Verbatim, and with nothing else, reproduce the data below from its first line through the line containing "Viewport: 966px width, 769px height.".

Collected data:
--

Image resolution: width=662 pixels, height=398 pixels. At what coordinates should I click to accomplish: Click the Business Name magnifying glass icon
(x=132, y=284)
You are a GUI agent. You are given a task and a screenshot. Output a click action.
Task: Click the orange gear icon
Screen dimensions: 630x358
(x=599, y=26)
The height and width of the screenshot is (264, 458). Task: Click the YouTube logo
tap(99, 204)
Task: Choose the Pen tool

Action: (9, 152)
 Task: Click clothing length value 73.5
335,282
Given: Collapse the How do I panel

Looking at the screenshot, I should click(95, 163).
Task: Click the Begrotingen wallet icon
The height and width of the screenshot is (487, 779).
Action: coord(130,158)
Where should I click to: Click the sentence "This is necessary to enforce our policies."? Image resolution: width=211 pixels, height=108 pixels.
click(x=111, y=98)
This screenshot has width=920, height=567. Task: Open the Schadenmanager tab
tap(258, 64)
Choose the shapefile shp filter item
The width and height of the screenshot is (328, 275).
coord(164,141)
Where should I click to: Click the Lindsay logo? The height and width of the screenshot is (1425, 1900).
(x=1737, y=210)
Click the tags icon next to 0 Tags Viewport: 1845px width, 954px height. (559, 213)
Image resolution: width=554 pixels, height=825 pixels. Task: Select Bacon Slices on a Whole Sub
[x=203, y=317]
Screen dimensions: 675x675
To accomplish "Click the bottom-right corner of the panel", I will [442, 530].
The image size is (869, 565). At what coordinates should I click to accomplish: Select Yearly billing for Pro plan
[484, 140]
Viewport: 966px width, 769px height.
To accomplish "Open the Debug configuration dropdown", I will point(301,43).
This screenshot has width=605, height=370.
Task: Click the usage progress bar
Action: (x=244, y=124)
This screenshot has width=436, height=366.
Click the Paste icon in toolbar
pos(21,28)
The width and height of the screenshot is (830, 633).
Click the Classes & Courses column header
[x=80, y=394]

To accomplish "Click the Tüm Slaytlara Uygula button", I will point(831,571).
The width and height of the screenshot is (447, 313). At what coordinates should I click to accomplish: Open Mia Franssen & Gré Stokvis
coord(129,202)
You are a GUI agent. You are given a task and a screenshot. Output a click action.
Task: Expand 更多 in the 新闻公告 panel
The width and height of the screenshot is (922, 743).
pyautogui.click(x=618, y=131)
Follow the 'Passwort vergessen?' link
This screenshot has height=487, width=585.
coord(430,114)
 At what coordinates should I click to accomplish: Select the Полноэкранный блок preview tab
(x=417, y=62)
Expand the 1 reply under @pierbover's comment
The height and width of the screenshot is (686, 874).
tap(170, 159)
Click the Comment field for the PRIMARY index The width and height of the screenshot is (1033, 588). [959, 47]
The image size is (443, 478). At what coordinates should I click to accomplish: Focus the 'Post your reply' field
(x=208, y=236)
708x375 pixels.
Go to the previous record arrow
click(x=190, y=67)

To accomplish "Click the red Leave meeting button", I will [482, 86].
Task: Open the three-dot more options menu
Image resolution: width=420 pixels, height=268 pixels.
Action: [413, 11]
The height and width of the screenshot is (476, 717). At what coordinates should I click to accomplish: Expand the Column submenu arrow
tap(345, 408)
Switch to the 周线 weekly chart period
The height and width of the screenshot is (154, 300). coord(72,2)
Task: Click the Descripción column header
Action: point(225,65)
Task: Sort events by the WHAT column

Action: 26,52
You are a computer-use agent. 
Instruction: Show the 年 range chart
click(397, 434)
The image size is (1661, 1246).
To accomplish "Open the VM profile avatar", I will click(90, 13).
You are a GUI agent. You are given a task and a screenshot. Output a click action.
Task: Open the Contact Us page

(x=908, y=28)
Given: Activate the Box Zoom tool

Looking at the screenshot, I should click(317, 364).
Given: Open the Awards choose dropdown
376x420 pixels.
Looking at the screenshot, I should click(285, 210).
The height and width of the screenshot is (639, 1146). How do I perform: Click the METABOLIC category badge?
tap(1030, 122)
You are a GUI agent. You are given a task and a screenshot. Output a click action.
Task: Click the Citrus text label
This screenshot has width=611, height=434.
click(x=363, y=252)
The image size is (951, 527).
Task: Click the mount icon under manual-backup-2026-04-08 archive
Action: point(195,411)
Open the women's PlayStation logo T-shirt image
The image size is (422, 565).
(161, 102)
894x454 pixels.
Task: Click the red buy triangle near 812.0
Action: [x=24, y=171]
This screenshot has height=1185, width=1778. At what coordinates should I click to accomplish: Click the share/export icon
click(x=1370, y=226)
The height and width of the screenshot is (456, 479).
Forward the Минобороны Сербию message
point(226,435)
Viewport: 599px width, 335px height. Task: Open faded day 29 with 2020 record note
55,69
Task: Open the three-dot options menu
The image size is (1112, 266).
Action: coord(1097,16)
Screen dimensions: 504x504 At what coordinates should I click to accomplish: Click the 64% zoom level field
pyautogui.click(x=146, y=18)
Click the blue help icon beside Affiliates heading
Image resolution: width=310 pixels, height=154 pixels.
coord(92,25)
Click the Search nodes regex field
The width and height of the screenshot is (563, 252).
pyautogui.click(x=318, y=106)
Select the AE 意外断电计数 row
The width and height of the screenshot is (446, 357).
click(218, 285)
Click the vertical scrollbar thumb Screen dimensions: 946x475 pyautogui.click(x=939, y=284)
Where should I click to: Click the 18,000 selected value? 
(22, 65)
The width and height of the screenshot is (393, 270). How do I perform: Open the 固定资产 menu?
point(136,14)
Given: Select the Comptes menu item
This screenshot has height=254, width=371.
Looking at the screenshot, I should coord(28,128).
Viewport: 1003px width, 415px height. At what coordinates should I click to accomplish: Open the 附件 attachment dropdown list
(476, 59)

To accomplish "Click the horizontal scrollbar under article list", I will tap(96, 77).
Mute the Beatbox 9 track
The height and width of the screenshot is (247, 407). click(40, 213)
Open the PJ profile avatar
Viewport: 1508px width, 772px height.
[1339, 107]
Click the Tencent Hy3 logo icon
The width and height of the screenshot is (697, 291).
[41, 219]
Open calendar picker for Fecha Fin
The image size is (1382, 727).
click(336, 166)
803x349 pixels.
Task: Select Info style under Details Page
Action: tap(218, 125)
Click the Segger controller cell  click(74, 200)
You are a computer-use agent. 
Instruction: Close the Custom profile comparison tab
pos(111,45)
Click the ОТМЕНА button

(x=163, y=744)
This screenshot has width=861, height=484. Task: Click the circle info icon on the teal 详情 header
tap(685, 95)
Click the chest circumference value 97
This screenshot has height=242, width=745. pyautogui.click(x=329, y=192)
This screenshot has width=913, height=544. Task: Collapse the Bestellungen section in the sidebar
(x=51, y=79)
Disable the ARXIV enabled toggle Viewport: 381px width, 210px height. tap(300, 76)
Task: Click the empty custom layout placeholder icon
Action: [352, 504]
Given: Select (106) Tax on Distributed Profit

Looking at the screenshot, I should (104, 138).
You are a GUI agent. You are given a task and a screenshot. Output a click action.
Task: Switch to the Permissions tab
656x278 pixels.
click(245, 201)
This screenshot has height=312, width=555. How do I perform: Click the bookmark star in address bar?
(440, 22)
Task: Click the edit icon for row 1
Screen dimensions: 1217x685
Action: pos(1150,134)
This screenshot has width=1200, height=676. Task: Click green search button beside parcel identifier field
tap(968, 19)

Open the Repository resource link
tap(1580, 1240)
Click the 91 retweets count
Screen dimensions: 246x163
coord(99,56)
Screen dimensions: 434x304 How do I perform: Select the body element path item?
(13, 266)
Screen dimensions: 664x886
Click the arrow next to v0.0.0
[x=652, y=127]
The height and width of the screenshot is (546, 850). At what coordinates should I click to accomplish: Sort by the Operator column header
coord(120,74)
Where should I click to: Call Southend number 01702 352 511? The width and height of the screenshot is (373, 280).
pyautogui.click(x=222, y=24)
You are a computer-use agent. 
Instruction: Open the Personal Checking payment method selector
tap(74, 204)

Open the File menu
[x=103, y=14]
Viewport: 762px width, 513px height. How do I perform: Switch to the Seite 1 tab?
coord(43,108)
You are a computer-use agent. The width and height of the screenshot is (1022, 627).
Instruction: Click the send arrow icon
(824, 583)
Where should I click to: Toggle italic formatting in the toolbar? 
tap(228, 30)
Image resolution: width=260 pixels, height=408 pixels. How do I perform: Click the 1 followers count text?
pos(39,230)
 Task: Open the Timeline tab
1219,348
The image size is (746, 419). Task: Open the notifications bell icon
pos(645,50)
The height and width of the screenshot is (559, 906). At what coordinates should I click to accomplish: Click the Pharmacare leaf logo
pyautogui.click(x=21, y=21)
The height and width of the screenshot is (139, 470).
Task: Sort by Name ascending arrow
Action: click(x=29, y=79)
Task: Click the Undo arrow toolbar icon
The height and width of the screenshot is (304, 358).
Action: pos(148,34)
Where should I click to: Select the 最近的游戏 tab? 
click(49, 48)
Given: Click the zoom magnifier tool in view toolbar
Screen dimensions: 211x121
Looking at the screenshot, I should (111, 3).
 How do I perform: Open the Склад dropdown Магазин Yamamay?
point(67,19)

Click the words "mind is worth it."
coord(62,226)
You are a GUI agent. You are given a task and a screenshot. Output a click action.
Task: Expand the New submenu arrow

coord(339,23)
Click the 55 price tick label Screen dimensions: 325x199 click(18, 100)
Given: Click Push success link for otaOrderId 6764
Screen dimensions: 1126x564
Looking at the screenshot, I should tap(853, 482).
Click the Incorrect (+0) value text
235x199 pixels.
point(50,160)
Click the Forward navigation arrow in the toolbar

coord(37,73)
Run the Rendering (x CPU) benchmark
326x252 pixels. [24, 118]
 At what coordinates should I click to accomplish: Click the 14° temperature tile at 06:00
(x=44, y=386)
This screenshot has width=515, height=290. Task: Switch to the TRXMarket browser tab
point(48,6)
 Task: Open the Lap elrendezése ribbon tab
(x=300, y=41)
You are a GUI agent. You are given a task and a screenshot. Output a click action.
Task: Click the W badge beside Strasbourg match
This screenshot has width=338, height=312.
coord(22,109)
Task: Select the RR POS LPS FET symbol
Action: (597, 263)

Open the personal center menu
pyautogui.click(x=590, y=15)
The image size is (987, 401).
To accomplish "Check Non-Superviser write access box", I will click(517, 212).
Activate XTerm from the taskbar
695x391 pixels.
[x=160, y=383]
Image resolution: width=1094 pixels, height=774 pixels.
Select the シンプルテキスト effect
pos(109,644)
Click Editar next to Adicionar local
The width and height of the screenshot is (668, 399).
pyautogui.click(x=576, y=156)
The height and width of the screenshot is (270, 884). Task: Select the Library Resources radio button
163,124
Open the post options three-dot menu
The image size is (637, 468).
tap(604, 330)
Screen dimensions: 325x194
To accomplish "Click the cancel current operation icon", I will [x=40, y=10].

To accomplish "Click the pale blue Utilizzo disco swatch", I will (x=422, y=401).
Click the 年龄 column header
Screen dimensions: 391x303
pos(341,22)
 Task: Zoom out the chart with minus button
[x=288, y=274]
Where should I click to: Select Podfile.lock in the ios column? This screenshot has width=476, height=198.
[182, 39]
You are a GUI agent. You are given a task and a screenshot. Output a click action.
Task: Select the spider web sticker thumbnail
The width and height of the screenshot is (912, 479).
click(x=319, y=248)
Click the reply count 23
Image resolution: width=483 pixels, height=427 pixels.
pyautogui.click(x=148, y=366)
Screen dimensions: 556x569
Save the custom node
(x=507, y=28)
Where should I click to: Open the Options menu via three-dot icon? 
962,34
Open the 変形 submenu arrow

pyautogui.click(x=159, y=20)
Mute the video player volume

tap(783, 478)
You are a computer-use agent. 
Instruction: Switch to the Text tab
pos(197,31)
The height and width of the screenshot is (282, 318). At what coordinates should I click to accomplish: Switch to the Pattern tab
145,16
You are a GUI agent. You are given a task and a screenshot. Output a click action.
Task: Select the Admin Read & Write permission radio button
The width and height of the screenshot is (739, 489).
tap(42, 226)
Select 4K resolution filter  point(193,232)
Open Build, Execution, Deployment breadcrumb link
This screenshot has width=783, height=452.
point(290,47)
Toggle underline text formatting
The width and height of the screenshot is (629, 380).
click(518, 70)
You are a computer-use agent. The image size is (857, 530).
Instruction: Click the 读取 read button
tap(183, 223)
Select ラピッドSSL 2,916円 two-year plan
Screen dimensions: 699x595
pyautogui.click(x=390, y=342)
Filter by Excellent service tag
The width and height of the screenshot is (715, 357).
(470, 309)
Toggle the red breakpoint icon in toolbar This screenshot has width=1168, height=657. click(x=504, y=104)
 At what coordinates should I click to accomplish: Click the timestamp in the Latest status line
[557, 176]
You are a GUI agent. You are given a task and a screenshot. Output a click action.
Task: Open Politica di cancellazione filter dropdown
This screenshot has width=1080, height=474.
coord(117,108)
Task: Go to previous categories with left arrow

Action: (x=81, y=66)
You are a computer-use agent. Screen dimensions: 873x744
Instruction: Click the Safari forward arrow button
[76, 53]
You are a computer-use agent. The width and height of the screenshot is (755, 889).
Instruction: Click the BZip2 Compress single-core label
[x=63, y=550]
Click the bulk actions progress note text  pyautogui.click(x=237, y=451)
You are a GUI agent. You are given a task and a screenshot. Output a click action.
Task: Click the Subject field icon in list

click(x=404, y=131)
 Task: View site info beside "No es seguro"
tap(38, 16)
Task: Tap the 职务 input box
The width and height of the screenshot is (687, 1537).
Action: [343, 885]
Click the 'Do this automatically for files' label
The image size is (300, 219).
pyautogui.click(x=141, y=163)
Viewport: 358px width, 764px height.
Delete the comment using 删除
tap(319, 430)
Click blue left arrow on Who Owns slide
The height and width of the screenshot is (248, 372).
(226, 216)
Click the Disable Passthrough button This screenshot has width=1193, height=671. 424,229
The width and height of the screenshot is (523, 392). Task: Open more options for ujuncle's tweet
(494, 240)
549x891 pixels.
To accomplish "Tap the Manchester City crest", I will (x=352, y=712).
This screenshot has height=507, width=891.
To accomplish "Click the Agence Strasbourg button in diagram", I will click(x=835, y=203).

--

# Answer to this problem
Image resolution: width=662 pixels, height=398 pixels. At what coordinates should I click to accomplish: Click the Business Name magnifying glass icon
(x=132, y=284)
You are a GUI agent. You are given a task and a screenshot. Output a click action.
Task: Click the orange gear icon
Screen dimensions: 630x358
(x=599, y=26)
The height and width of the screenshot is (264, 458). Task: Click the YouTube logo
tap(99, 204)
Task: Choose the Pen tool

Action: (9, 152)
 Task: Click clothing length value 73.5
335,282
Given: Collapse the How do I panel

Looking at the screenshot, I should click(95, 163).
Task: Click the Begrotingen wallet icon
The height and width of the screenshot is (487, 779).
Action: coord(130,158)
Where should I click to: Click the sentence "This is necessary to enforce our policies."? Image resolution: width=211 pixels, height=108 pixels.
click(x=111, y=98)
This screenshot has width=920, height=567. Task: Open the Schadenmanager tab
tap(258, 64)
Choose the shapefile shp filter item
The width and height of the screenshot is (328, 275).
coord(164,141)
Where should I click to: Click the Lindsay logo? The height and width of the screenshot is (1425, 1900).
(x=1737, y=210)
Click the tags icon next to 0 Tags Viewport: 1845px width, 954px height. (559, 213)
Image resolution: width=554 pixels, height=825 pixels. Task: Select Bacon Slices on a Whole Sub
[x=203, y=317]
Screen dimensions: 675x675
To accomplish "Click the bottom-right corner of the panel", I will [442, 530].
The image size is (869, 565). At what coordinates should I click to accomplish: Select Yearly billing for Pro plan
[484, 140]
Viewport: 966px width, 769px height.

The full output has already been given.